Source information:
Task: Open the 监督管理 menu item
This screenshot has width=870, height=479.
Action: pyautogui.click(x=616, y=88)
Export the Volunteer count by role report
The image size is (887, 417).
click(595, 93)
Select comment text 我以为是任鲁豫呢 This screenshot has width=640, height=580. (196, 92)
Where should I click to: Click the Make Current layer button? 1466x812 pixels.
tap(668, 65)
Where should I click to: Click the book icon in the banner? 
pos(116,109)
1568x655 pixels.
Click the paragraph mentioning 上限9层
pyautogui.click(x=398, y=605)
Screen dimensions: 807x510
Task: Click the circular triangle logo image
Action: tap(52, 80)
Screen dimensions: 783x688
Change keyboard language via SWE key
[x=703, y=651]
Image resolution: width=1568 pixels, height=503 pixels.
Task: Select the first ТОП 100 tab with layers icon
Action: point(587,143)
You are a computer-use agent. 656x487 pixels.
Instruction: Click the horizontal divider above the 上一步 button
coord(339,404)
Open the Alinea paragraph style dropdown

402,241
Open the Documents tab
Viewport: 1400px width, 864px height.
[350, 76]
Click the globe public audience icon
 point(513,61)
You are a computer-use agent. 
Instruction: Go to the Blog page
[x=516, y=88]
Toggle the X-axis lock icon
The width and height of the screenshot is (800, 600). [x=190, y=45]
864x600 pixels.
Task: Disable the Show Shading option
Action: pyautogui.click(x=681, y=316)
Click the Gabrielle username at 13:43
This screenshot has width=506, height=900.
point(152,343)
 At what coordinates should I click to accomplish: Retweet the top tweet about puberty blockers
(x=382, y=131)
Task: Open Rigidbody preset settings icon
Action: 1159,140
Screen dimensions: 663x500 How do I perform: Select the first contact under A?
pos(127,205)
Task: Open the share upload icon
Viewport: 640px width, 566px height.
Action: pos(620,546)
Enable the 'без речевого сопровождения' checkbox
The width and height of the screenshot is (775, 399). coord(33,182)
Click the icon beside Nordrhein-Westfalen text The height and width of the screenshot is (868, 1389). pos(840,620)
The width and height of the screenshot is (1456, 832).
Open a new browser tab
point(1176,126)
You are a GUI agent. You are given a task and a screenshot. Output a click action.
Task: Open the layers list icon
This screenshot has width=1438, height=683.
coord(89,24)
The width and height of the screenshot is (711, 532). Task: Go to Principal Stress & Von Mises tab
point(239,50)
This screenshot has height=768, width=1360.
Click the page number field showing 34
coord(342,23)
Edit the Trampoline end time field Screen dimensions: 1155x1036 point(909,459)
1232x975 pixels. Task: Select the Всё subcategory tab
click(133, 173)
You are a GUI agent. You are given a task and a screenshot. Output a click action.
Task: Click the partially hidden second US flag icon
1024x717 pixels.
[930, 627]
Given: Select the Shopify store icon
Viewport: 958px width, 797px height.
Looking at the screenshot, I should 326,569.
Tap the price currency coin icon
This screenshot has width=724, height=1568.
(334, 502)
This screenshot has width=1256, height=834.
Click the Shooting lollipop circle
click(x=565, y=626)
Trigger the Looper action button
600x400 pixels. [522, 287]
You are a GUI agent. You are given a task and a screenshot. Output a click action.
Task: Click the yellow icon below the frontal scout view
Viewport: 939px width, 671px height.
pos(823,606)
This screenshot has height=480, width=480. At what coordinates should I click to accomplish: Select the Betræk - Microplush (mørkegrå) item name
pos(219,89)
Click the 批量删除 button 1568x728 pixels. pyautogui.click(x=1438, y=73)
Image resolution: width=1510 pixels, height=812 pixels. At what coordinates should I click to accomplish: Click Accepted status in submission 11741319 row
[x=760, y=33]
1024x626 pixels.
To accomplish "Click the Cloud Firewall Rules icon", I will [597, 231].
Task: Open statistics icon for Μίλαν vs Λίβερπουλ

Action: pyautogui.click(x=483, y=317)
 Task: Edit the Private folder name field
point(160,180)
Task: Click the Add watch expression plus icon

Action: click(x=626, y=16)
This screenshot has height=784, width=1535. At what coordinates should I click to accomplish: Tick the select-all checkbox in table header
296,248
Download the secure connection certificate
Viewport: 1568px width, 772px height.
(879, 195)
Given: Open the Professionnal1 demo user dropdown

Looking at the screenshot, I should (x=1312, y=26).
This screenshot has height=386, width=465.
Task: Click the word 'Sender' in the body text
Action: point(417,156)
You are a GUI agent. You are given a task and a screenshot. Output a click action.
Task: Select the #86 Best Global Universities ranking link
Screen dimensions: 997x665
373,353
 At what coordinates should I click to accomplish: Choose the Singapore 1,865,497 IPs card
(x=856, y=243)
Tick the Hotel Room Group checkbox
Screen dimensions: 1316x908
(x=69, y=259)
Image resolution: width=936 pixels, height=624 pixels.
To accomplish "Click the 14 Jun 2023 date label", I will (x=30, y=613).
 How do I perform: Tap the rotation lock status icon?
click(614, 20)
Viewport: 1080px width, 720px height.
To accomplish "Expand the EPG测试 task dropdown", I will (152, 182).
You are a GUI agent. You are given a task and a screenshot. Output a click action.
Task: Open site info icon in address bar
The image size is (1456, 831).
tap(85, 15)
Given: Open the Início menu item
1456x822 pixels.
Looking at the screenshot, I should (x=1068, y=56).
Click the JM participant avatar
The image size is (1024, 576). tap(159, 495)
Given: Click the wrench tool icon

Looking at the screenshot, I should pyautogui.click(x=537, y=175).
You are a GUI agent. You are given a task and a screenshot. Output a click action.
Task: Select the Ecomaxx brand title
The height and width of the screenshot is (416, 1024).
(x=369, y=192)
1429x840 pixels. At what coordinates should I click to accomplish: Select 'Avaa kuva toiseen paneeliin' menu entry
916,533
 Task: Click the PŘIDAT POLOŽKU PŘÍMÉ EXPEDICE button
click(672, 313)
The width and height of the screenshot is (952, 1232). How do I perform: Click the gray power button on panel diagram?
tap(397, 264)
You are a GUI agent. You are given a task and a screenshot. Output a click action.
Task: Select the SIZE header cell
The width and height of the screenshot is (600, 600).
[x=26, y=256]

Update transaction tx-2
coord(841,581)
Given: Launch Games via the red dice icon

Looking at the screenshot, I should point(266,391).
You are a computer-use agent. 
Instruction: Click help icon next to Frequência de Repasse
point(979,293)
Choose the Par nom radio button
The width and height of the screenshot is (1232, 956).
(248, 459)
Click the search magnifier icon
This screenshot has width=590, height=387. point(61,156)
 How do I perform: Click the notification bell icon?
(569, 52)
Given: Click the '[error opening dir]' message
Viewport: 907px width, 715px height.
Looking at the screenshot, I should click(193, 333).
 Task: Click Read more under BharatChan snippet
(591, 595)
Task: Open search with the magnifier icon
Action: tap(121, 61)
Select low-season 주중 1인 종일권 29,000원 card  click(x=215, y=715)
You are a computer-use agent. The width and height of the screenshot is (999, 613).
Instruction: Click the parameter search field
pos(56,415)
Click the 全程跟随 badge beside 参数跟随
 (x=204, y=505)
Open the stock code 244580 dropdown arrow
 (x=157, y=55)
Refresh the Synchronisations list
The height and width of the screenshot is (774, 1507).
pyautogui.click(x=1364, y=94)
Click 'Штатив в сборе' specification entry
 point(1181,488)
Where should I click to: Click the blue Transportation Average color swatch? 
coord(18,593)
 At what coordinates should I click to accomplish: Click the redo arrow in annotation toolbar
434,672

Directions for this task: Send back every entry precisely as given.

The answer:
Task: Open the 监督管理 menu item
This screenshot has width=870, height=479.
Action: pyautogui.click(x=616, y=88)
Export the Volunteer count by role report
The image size is (887, 417).
click(595, 93)
Select comment text 我以为是任鲁豫呢 This screenshot has width=640, height=580. (196, 92)
Where should I click to: Click the Make Current layer button? 1466x812 pixels.
tap(668, 65)
Where should I click to: Click the book icon in the banner? 
pos(116,109)
1568x655 pixels.
Click the paragraph mentioning 上限9层
pyautogui.click(x=398, y=605)
Screen dimensions: 807x510
Task: Click the circular triangle logo image
Action: tap(52, 80)
Screen dimensions: 783x688
Change keyboard language via SWE key
[x=703, y=651]
Image resolution: width=1568 pixels, height=503 pixels.
Task: Select the first ТОП 100 tab with layers icon
Action: point(587,143)
You are a computer-use agent. 656x487 pixels.
Instruction: Click the horizontal divider above the 上一步 button
coord(339,404)
Open the Alinea paragraph style dropdown

402,241
Open the Documents tab
Viewport: 1400px width, 864px height.
[350, 76]
Click the globe public audience icon
 point(513,61)
You are a computer-use agent. 
Instruction: Go to the Blog page
[x=516, y=88]
Toggle the X-axis lock icon
The width and height of the screenshot is (800, 600). [x=190, y=45]
864x600 pixels.
Task: Disable the Show Shading option
Action: pyautogui.click(x=681, y=316)
Click the Gabrielle username at 13:43
This screenshot has width=506, height=900.
point(152,343)
 At what coordinates should I click to accomplish: Retweet the top tweet about puberty blockers
(x=382, y=131)
Task: Open Rigidbody preset settings icon
Action: 1159,140
Screen dimensions: 663x500 How do I perform: Select the first contact under A?
pos(127,205)
Task: Open the share upload icon
Viewport: 640px width, 566px height.
Action: pos(620,546)
Enable the 'без речевого сопровождения' checkbox
The width and height of the screenshot is (775, 399). coord(33,182)
Click the icon beside Nordrhein-Westfalen text The height and width of the screenshot is (868, 1389). pos(840,620)
The width and height of the screenshot is (1456, 832).
Open a new browser tab
point(1176,126)
You are a GUI agent. You are given a task and a screenshot. Output a click action.
Task: Open the layers list icon
This screenshot has width=1438, height=683.
coord(89,24)
The width and height of the screenshot is (711, 532). Task: Go to Principal Stress & Von Mises tab
point(239,50)
This screenshot has height=768, width=1360.
Click the page number field showing 34
coord(342,23)
Edit the Trampoline end time field Screen dimensions: 1155x1036 point(909,459)
1232x975 pixels. Task: Select the Всё subcategory tab
click(133, 173)
You are a GUI agent. You are given a task and a screenshot. Output a click action.
Task: Click the partially hidden second US flag icon
1024x717 pixels.
[930, 627]
Given: Select the Shopify store icon
Viewport: 958px width, 797px height.
Looking at the screenshot, I should 326,569.
Tap the price currency coin icon
This screenshot has width=724, height=1568.
(334, 502)
This screenshot has width=1256, height=834.
Click the Shooting lollipop circle
click(x=565, y=626)
Trigger the Looper action button
600x400 pixels. [522, 287]
You are a GUI agent. You are given a task and a screenshot. Output a click action.
Task: Click the yellow icon below the frontal scout view
Viewport: 939px width, 671px height.
pos(823,606)
This screenshot has height=480, width=480. At what coordinates should I click to accomplish: Select the Betræk - Microplush (mørkegrå) item name
pos(219,89)
Click the 批量删除 button 1568x728 pixels. pyautogui.click(x=1438, y=73)
Image resolution: width=1510 pixels, height=812 pixels. At what coordinates should I click to accomplish: Click Accepted status in submission 11741319 row
[x=760, y=33]
1024x626 pixels.
To accomplish "Click the Cloud Firewall Rules icon", I will [597, 231].
Task: Open statistics icon for Μίλαν vs Λίβερπουλ

Action: pyautogui.click(x=483, y=317)
 Task: Edit the Private folder name field
point(160,180)
Task: Click the Add watch expression plus icon

Action: click(x=626, y=16)
This screenshot has height=784, width=1535. At what coordinates should I click to accomplish: Tick the select-all checkbox in table header
296,248
Download the secure connection certificate
Viewport: 1568px width, 772px height.
(879, 195)
Given: Open the Professionnal1 demo user dropdown

Looking at the screenshot, I should (x=1312, y=26).
This screenshot has height=386, width=465.
Task: Click the word 'Sender' in the body text
Action: point(417,156)
You are a GUI agent. You are given a task and a screenshot. Output a click action.
Task: Select the #86 Best Global Universities ranking link
Screen dimensions: 997x665
373,353
 At what coordinates should I click to accomplish: Choose the Singapore 1,865,497 IPs card
(x=856, y=243)
Tick the Hotel Room Group checkbox
Screen dimensions: 1316x908
(x=69, y=259)
Image resolution: width=936 pixels, height=624 pixels.
To accomplish "Click the 14 Jun 2023 date label", I will (x=30, y=613).
 How do I perform: Tap the rotation lock status icon?
click(614, 20)
Viewport: 1080px width, 720px height.
To accomplish "Expand the EPG测试 task dropdown", I will (152, 182).
You are a GUI agent. You are given a task and a screenshot. Output a click action.
Task: Open site info icon in address bar
The image size is (1456, 831).
tap(85, 15)
Given: Open the Início menu item
1456x822 pixels.
Looking at the screenshot, I should (x=1068, y=56).
Click the JM participant avatar
The image size is (1024, 576). tap(159, 495)
Given: Click the wrench tool icon

Looking at the screenshot, I should pyautogui.click(x=537, y=175).
You are a GUI agent. You are given a task and a screenshot. Output a click action.
Task: Select the Ecomaxx brand title
The height and width of the screenshot is (416, 1024).
(x=369, y=192)
1429x840 pixels. At what coordinates should I click to accomplish: Select 'Avaa kuva toiseen paneeliin' menu entry
916,533
 Task: Click the PŘIDAT POLOŽKU PŘÍMÉ EXPEDICE button
click(672, 313)
The width and height of the screenshot is (952, 1232). How do I perform: Click the gray power button on panel diagram?
tap(397, 264)
You are a GUI agent. You are given a task and a screenshot. Output a click action.
Task: Select the SIZE header cell
The width and height of the screenshot is (600, 600).
[x=26, y=256]

Update transaction tx-2
coord(841,581)
Given: Launch Games via the red dice icon

Looking at the screenshot, I should point(266,391).
You are a computer-use agent. 
Instruction: Click help icon next to Frequência de Repasse
point(979,293)
Choose the Par nom radio button
The width and height of the screenshot is (1232, 956).
(248, 459)
Click the search magnifier icon
This screenshot has width=590, height=387. point(61,156)
 How do I perform: Click the notification bell icon?
(569, 52)
Given: Click the '[error opening dir]' message
Viewport: 907px width, 715px height.
Looking at the screenshot, I should click(193, 333).
 Task: Click Read more under BharatChan snippet
(591, 595)
Task: Open search with the magnifier icon
Action: tap(121, 61)
Select low-season 주중 1인 종일권 29,000원 card  click(x=215, y=715)
You are a computer-use agent. The width and height of the screenshot is (999, 613).
Instruction: Click the parameter search field
pos(56,415)
Click the 全程跟随 badge beside 参数跟随
 (x=204, y=505)
Open the stock code 244580 dropdown arrow
 (x=157, y=55)
Refresh the Synchronisations list
The height and width of the screenshot is (774, 1507).
pyautogui.click(x=1364, y=94)
Click 'Штатив в сборе' specification entry
 point(1181,488)
Where should I click to: Click the blue Transportation Average color swatch? 
coord(18,593)
 At what coordinates should I click to accomplish: Click the redo arrow in annotation toolbar
434,672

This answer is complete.